Answer

**step1** Understanding the Problem

The problem asks us to find a specific number. When the expression $$ {\left(-\frac{2}{3}\right)}^{3}$$ is divided by this unknown number, the result (the quotient) should be equal to the expression $$ {\left(\frac{9}{4}\right)}^{-2}$$. We need to determine what that unknown number is.

**step2** Calculating the First Expression

First, we need to calculate the value of $$ {\left(-\frac{2}{3}\right)}^{3}$$. This means multiplying $$ -\frac{2}{3} $$ by itself three times:
$$ {\left(-\frac{2}{3}\right)}^{3} = \left(-\frac{2}{3}\right) \times \left(-\frac{2}{3}\right) \times \left(-\frac{2}{3}\right) $$
When multiplying fractions, we multiply the numerators together and the denominators together.
$$ \left(-\frac{2}{3}\right) \times \left(-\frac{2}{3}\right) = \frac{(-2) \times (-2)}{3 \times 3} = \frac{4}{9} $$
Now, multiply this result by the remaining $$ \left(-\frac{2}{3}\right) $$:
$$ \frac{4}{9} \times \left(-\frac{2}{3}\right) = \frac{4 \times (-2)}{9 \times 3} = \frac{-8}{27} $$
So, $$ {\left(-\frac{2}{3}\right)}^{3} = -\frac{8}{27} $$.
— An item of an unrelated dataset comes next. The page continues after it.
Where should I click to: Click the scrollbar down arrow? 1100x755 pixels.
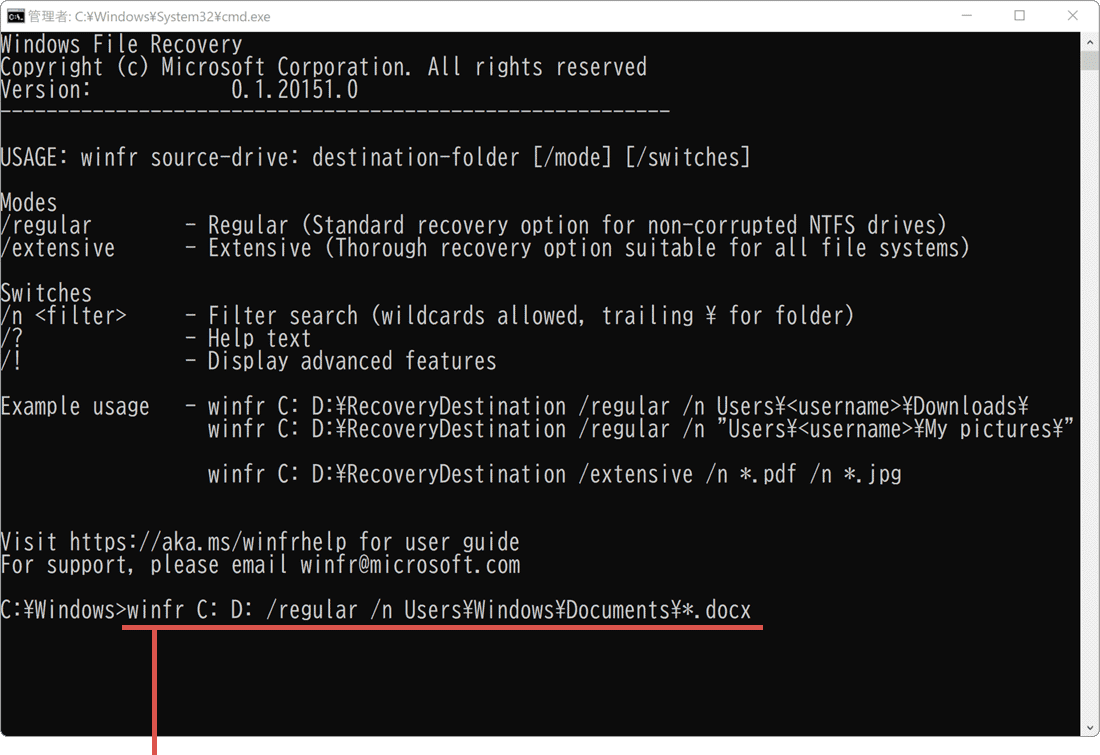(1090, 728)
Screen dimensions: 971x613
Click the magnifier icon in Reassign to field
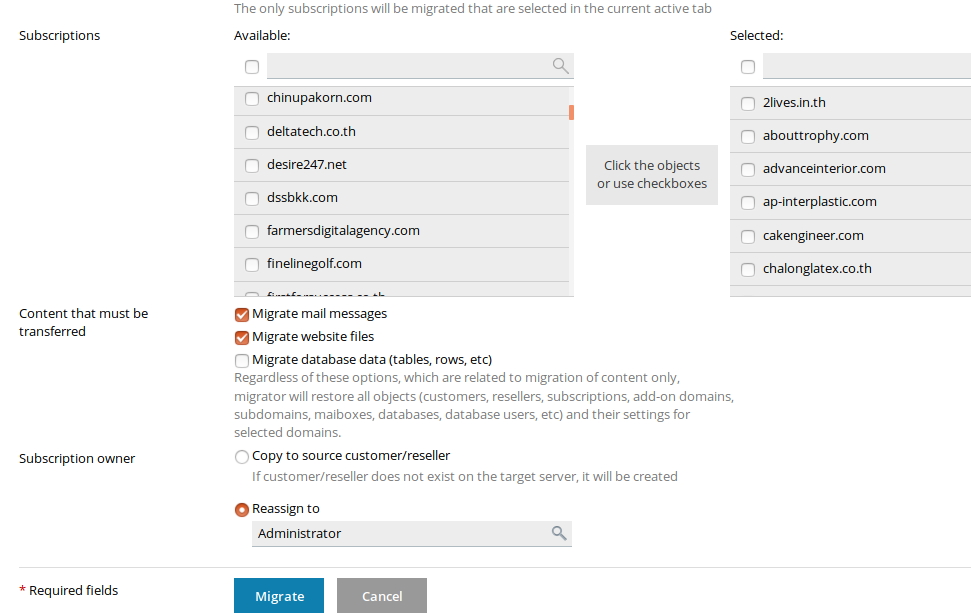(x=559, y=533)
**step3** Calculating the Second Expression

Next, we calculate the value of $$ {\left(\frac{9}{4}\right)}^{-2}$$. A negative exponent means we should take the reciprocal of the base and then raise it to the positive power.
The reciprocal of $$ \frac{9}{4} $$ is $$ \frac{4}{9} $$.
So, $$ {\left(\frac{9}{4}\right)}^{-2} = {\left(\frac{4}{9}\right)}^{2} $$
Now, we square this fraction:
$$ {\left(\frac{4}{9}\right)}^{2} = \left(\frac{4}{9}\right) \times \left(\frac{4}{9}\right) $$
Multiply the numerators and the denominators:
$$ \frac{4 \times 4}{9 \times 9} = \frac{16}{81} $$
So, $$ {\left(\frac{9}{4}\right)}^{-2} = \frac{16}{81} $$.
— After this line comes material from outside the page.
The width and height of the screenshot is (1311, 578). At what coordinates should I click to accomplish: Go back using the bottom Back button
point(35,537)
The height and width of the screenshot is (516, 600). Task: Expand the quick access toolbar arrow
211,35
**step4** Setting up the Division Problem

Now we know the values of both expressions. The problem can be rephrased as:
$$ -\frac{8}{27} \text{ divided by the unknown number equals } \frac{16}{81} $$
In a division problem, if we have the dividend and the quotient, we can find the divisor by dividing the dividend by the quotient.
Dividend $$ = -\frac{8}{27} $$
Quotient $$ = \frac{16}{81} $$
Unknown Number (Divisor) $$ = \text{Dividend } \div \text{ Quotient} $$
So, the unknown number is $$ -\frac{8}{27} \div \frac{16}{81} $$.

**step5** Performing the Final Division

To divide by a fraction, we multiply by its reciprocal. The reciprocal of $$ \frac{16}{81} $$ is $$ \frac{81}{16} $$.
So, the unknown number $$ = -\frac{8}{27} \times \frac{81}{16} $$
Now, we multiply the fractions:
$$ -\frac{8 \times 81}{27 \times 16} $$
We can simplify by canceling common factors before multiplying:
Notice that 8 and 16 share a common factor of 8. $$ 8 \div 8 = 1 $$ and $$ 16 \div 8 = 2 $$.
Notice that 27 and 81 share a common factor of 27. $$ 27 \div 27 = 1 $$ and $$ 81 \div 27 = 3 $$.
So the expression becomes:
$$ -\frac{1 \times 3}{1 \times 2} $$
$$ = -\frac{3}{2} $$
The number by which $$ {\left(-\frac{2}{3}\right)}^{3}$$ should be divided is $$ -\frac{3}{2} $$.